» WORK TO DO: Reproduce verbatim the items starting at the line that contains "How do I perform: Select" and ending at the line that contains "I will point(1006,360).", including both of those lines.

» DATA:
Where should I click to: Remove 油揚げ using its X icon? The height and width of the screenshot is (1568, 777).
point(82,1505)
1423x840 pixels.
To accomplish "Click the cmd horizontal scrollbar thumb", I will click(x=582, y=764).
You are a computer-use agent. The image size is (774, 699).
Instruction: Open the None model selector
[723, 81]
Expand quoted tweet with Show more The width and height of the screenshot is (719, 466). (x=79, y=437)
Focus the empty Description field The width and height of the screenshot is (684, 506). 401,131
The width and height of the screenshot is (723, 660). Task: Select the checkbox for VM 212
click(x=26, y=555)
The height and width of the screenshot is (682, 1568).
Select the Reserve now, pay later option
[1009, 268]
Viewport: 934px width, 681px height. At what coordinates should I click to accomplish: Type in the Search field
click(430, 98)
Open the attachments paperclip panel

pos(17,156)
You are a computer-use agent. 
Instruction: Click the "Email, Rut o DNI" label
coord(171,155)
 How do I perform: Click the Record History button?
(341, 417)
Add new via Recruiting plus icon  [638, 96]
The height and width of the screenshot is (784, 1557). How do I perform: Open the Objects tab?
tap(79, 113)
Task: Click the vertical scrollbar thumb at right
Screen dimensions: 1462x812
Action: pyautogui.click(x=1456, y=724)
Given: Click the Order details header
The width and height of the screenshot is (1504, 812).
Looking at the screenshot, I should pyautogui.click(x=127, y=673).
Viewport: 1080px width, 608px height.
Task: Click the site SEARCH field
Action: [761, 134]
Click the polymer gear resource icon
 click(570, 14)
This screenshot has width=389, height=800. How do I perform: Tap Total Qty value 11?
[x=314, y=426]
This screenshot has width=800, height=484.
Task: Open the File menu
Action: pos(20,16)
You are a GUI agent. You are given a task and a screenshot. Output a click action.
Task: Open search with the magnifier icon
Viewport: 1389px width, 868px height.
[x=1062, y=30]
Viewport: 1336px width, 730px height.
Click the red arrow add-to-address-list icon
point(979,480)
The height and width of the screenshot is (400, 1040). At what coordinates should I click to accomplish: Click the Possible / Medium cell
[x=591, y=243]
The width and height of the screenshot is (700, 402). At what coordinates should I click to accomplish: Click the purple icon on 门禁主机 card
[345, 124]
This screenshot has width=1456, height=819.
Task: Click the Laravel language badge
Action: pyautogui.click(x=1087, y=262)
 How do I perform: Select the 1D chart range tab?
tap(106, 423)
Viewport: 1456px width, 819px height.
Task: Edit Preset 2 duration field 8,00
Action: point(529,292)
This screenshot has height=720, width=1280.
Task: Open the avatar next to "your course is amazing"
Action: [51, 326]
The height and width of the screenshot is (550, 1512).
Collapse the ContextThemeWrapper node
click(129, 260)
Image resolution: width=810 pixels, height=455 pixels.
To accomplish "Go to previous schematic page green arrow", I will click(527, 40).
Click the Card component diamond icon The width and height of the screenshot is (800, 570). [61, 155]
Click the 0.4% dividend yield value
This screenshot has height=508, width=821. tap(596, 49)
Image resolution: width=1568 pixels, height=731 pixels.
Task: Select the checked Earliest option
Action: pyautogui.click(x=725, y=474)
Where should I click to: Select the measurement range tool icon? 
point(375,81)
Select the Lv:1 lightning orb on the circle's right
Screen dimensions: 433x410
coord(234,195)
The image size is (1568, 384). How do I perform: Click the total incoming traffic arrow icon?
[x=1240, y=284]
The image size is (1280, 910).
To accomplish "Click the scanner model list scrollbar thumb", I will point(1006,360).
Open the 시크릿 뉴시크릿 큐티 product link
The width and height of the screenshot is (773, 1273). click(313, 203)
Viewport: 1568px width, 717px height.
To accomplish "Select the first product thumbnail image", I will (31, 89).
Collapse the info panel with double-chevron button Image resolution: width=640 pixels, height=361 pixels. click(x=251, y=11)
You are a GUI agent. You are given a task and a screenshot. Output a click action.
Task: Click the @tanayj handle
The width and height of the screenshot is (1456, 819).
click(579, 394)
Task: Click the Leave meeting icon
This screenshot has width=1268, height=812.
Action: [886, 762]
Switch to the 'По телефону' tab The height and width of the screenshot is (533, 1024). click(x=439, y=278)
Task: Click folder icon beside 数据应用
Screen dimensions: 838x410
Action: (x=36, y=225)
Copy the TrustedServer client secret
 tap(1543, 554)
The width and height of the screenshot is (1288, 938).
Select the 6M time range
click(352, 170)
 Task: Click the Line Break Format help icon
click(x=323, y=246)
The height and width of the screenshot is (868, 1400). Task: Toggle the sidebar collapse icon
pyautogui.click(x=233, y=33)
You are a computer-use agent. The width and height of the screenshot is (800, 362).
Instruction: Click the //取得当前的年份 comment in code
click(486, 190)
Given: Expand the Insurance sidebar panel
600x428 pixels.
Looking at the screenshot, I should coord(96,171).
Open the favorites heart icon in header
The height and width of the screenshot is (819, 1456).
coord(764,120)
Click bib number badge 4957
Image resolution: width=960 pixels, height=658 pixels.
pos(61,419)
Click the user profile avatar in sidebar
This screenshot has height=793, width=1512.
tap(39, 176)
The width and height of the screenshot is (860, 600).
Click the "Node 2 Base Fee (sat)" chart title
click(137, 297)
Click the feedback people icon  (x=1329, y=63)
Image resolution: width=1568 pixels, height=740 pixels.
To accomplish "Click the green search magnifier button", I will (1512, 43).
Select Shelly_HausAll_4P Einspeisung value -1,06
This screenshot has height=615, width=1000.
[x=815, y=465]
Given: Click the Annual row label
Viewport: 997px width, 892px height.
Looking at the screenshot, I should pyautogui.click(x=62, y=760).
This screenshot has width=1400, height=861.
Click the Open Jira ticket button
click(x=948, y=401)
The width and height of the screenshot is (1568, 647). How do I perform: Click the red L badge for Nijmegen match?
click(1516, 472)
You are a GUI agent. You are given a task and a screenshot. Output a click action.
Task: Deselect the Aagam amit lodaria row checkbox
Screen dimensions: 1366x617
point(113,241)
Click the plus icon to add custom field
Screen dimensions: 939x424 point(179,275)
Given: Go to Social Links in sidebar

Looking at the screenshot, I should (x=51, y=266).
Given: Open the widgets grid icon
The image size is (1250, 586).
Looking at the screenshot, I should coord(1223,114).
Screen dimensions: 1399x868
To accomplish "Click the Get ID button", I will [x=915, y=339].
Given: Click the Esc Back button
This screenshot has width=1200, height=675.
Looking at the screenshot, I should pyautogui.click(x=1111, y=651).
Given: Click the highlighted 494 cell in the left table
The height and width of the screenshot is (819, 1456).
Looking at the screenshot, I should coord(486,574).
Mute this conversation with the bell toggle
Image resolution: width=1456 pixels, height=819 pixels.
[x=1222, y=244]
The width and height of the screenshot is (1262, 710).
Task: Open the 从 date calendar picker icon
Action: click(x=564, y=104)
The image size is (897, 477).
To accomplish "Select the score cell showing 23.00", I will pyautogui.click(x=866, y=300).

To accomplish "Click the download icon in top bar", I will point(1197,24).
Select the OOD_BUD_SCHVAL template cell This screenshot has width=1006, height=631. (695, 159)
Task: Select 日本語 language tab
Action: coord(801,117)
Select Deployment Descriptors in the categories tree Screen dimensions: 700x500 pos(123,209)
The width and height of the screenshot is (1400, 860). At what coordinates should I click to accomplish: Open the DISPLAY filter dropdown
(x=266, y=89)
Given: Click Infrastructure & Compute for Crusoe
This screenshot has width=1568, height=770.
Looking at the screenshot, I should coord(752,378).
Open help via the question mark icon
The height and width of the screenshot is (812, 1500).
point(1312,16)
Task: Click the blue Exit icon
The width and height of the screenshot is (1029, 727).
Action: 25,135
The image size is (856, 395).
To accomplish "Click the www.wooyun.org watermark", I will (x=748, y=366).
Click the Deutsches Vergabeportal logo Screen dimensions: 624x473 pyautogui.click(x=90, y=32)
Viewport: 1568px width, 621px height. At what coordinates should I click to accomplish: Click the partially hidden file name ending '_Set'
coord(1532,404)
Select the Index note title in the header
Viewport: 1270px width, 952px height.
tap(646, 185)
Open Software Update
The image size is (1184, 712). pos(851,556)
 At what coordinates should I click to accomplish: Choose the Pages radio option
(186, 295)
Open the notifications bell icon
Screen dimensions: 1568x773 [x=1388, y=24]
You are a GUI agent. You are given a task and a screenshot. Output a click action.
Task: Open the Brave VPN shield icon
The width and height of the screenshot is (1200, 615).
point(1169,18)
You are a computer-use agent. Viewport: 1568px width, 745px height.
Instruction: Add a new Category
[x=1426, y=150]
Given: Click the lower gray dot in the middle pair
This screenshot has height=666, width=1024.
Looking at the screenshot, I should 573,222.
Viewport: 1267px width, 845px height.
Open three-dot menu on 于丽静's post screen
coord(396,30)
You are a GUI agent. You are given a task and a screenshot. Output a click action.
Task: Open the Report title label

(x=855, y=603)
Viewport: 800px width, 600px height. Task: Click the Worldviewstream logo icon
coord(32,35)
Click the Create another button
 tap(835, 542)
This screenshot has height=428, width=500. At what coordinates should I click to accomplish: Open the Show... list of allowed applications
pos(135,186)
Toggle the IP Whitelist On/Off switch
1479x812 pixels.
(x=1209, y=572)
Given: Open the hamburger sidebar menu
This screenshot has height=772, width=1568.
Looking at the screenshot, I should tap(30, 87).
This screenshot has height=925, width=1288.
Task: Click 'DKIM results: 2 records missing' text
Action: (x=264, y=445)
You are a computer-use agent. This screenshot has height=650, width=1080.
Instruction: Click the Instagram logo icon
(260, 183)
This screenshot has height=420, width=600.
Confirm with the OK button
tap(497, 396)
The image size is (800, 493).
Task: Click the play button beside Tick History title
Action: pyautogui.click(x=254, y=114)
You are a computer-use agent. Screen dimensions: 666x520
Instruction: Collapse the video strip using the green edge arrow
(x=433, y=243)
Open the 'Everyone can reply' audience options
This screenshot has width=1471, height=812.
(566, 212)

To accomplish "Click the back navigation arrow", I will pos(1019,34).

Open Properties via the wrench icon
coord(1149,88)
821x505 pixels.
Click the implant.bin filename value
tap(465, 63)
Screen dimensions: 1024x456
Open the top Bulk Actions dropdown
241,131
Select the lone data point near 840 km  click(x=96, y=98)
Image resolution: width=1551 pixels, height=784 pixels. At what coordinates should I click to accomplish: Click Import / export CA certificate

» RIGHT ANSWER:
 How do I perform: Select the 1D chart range tab?
tap(106, 423)
Viewport: 1456px width, 819px height.
Task: Edit Preset 2 duration field 8,00
Action: point(529,292)
This screenshot has height=720, width=1280.
Task: Open the avatar next to "your course is amazing"
Action: [51, 326]
The height and width of the screenshot is (550, 1512).
Collapse the ContextThemeWrapper node
click(129, 260)
Image resolution: width=810 pixels, height=455 pixels.
To accomplish "Go to previous schematic page green arrow", I will click(527, 40).
Click the Card component diamond icon The width and height of the screenshot is (800, 570). [61, 155]
Click the 0.4% dividend yield value
This screenshot has height=508, width=821. tap(596, 49)
Image resolution: width=1568 pixels, height=731 pixels.
Task: Select the checked Earliest option
Action: pyautogui.click(x=725, y=474)
Where should I click to: Select the measurement range tool icon? 
point(375,81)
Select the Lv:1 lightning orb on the circle's right
Screen dimensions: 433x410
coord(234,195)
The image size is (1568, 384). How do I perform: Click the total incoming traffic arrow icon?
[x=1240, y=284]
The image size is (1280, 910).
To accomplish "Click the scanner model list scrollbar thumb", I will point(1006,360).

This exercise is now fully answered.